## [Stated problem 1]
Extract every line of the entries that contains the string "settings".

We spoke with the filmmaker about Breaker Morant and Mister Johnson, two of the Criterion Collection’s latest titles.

Interview: Bruce Beresford on Breaker Morant and Mister Johnson
Photo: Bruce Beresford

Bruce Beresford has been making films for the better part of 50 years. In the mid ’60s, he worked as an editor for a film unit in Nigeria. In the ’70s, his oeuvre grew to reveal a director capable of working in a multitude of genres: comedy, with The Adventures of Barry McKenzie; adult drama for Don’s Party; and a coming-of-age story in The Getting of Wisdom. But these films were only warm-ups for the international prominence Beresford achieved in the ’80s, beginning with Breaker Morant, which premiered to acclaim at the 1980 Cannes Film Festival. From there, he left Australia for Hollywood, making Tender Mercies, Crimes of the Heart, and Driving Miss Daisy, all of which received numerous Oscar nominations and cemented Beresford as one of Hollywood’s go-to directors for character dramas. Subsequently, Beresford elected to make Mister Johnson, which won Maynard Eziashi the Best Actor prize at the 1990 Venice Film Festival. In the 25 years since, he’s continued working at a blistering pace, adding 17 more films to his résumé. Now, the Criterion Collection is releasing Breaker Morant and Mister Johnson on Blu-ray, each in new 4K transfers. And fittingly, for a career defined by a prodigious work ethic, I spoke with Bruce via phone while he was between locations in Baton Rouge, on a scouting trip for an upcoming project.

Edward Woodward is the actor who connects these two films, and in quite different roles. Were you conscious of the drastic change in these two parts when you cast him in Mister Johnson? Because in Breaker Morant he’s a very impassioned figure, a tragic hero even, but in Mister Johnson, he’s something of an old, racist bastard.

## [Stated problem 2]
Output everything in the Beresford interview from "Edward Woodward is" down to "old, racist bastard.", word for word.

## [Records provided]
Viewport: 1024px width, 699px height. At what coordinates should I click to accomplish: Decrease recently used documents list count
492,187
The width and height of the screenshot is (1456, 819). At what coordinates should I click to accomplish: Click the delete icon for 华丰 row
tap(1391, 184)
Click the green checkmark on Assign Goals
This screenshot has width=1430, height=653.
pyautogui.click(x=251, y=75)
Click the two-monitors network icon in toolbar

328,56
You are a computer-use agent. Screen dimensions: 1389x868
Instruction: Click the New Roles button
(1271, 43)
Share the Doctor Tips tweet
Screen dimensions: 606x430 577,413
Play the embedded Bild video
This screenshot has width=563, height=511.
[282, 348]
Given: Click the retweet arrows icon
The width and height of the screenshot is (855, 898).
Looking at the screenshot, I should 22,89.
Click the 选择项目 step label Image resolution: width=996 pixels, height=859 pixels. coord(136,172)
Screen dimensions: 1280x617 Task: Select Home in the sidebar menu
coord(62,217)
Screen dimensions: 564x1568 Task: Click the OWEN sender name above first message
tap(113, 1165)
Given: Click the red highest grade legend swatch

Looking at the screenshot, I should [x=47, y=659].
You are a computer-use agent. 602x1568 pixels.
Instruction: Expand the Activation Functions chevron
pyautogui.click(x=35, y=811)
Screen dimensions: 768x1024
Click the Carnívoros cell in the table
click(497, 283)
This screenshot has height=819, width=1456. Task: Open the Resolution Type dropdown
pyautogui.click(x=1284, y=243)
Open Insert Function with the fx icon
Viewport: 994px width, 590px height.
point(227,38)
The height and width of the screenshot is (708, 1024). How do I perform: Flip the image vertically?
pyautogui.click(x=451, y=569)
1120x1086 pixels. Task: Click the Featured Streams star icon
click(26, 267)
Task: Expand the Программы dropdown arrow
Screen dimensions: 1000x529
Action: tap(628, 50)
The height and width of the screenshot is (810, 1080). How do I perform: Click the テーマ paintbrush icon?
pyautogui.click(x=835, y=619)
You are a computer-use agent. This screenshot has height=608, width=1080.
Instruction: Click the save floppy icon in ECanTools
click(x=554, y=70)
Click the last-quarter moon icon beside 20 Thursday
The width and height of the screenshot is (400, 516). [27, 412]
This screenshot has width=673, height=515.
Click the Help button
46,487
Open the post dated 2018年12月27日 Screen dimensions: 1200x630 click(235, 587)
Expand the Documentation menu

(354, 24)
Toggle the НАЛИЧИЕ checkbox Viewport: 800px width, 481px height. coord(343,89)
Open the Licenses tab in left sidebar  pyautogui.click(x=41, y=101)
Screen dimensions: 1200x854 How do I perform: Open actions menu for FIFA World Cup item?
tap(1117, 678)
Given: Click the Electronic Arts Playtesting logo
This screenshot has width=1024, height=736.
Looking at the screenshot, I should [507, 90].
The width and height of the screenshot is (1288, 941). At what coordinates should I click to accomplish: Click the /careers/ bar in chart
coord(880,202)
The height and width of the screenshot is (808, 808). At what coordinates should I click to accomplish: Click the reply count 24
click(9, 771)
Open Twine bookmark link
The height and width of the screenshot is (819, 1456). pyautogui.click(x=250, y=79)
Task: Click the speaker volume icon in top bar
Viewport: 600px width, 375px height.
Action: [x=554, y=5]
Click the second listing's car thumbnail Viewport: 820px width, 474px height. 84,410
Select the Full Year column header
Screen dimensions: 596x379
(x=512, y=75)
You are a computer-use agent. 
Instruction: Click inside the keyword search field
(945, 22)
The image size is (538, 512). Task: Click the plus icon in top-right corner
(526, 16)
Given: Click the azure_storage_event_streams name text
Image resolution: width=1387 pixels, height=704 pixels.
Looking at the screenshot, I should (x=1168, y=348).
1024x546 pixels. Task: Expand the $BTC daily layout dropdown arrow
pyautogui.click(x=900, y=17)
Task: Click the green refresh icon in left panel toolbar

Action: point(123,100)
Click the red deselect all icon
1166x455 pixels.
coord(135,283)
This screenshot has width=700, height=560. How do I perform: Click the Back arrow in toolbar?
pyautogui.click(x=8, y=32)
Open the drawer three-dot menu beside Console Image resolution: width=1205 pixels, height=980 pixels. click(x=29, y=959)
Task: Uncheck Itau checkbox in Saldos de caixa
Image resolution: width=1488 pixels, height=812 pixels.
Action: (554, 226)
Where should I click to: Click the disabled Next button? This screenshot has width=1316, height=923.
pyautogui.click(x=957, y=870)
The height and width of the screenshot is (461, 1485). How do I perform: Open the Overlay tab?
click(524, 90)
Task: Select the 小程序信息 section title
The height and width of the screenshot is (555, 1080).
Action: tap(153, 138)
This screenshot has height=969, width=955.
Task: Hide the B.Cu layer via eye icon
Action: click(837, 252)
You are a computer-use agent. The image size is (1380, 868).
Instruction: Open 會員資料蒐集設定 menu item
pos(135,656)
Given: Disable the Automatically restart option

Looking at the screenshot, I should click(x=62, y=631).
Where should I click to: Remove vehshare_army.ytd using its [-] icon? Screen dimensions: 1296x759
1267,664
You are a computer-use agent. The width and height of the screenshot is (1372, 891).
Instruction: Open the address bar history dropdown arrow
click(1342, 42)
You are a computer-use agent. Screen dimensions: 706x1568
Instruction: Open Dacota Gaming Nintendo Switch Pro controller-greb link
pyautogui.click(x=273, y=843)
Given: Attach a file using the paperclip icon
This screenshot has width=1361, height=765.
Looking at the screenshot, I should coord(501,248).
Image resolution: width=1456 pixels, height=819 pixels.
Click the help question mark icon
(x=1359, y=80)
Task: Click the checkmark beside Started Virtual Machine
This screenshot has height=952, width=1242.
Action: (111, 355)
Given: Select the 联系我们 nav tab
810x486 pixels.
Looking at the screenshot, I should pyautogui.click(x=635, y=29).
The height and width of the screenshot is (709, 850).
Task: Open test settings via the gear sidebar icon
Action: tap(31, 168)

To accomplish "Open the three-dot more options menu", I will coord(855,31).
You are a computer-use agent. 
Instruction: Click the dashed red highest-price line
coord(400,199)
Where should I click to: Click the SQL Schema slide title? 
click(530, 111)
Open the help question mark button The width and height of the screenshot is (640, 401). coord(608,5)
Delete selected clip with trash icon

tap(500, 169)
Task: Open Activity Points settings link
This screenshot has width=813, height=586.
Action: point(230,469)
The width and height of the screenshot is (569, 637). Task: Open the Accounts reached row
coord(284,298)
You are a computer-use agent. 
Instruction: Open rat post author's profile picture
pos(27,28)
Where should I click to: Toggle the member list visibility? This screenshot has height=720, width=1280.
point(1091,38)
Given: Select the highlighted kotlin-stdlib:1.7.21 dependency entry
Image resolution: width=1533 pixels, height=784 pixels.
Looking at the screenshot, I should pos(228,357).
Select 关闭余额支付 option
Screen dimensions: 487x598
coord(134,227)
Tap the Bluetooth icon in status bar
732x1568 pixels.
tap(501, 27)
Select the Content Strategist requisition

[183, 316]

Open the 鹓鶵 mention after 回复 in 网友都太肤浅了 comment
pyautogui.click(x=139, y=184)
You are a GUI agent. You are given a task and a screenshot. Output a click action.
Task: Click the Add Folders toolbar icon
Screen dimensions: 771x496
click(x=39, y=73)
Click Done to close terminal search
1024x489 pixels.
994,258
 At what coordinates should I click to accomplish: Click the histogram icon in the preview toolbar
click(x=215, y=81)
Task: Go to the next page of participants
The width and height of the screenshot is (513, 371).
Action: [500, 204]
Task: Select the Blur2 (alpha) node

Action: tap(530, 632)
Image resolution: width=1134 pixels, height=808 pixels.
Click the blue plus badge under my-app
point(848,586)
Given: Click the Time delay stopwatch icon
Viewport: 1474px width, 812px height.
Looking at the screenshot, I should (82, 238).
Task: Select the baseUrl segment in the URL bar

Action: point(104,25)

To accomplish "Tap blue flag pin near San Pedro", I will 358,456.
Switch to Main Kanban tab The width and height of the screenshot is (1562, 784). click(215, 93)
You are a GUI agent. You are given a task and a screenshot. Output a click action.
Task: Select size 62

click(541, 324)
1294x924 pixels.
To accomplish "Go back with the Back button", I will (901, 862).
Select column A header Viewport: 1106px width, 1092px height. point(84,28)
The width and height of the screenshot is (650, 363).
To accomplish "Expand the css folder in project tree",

## [Expected output 1]
Task: Open test settings via the gear sidebar icon
Task: Open Activity Points settings link

## [Expected output 2]
Edward Woodward is the actor who connects these two films, and in quite different roles. Were you conscious of the drastic change in these two parts when you cast him in Mister Johnson? Because in Breaker Morant he’s a very impassioned figure, a tragic hero even, but in Mister Johnson, he’s something of an old, racist bastard.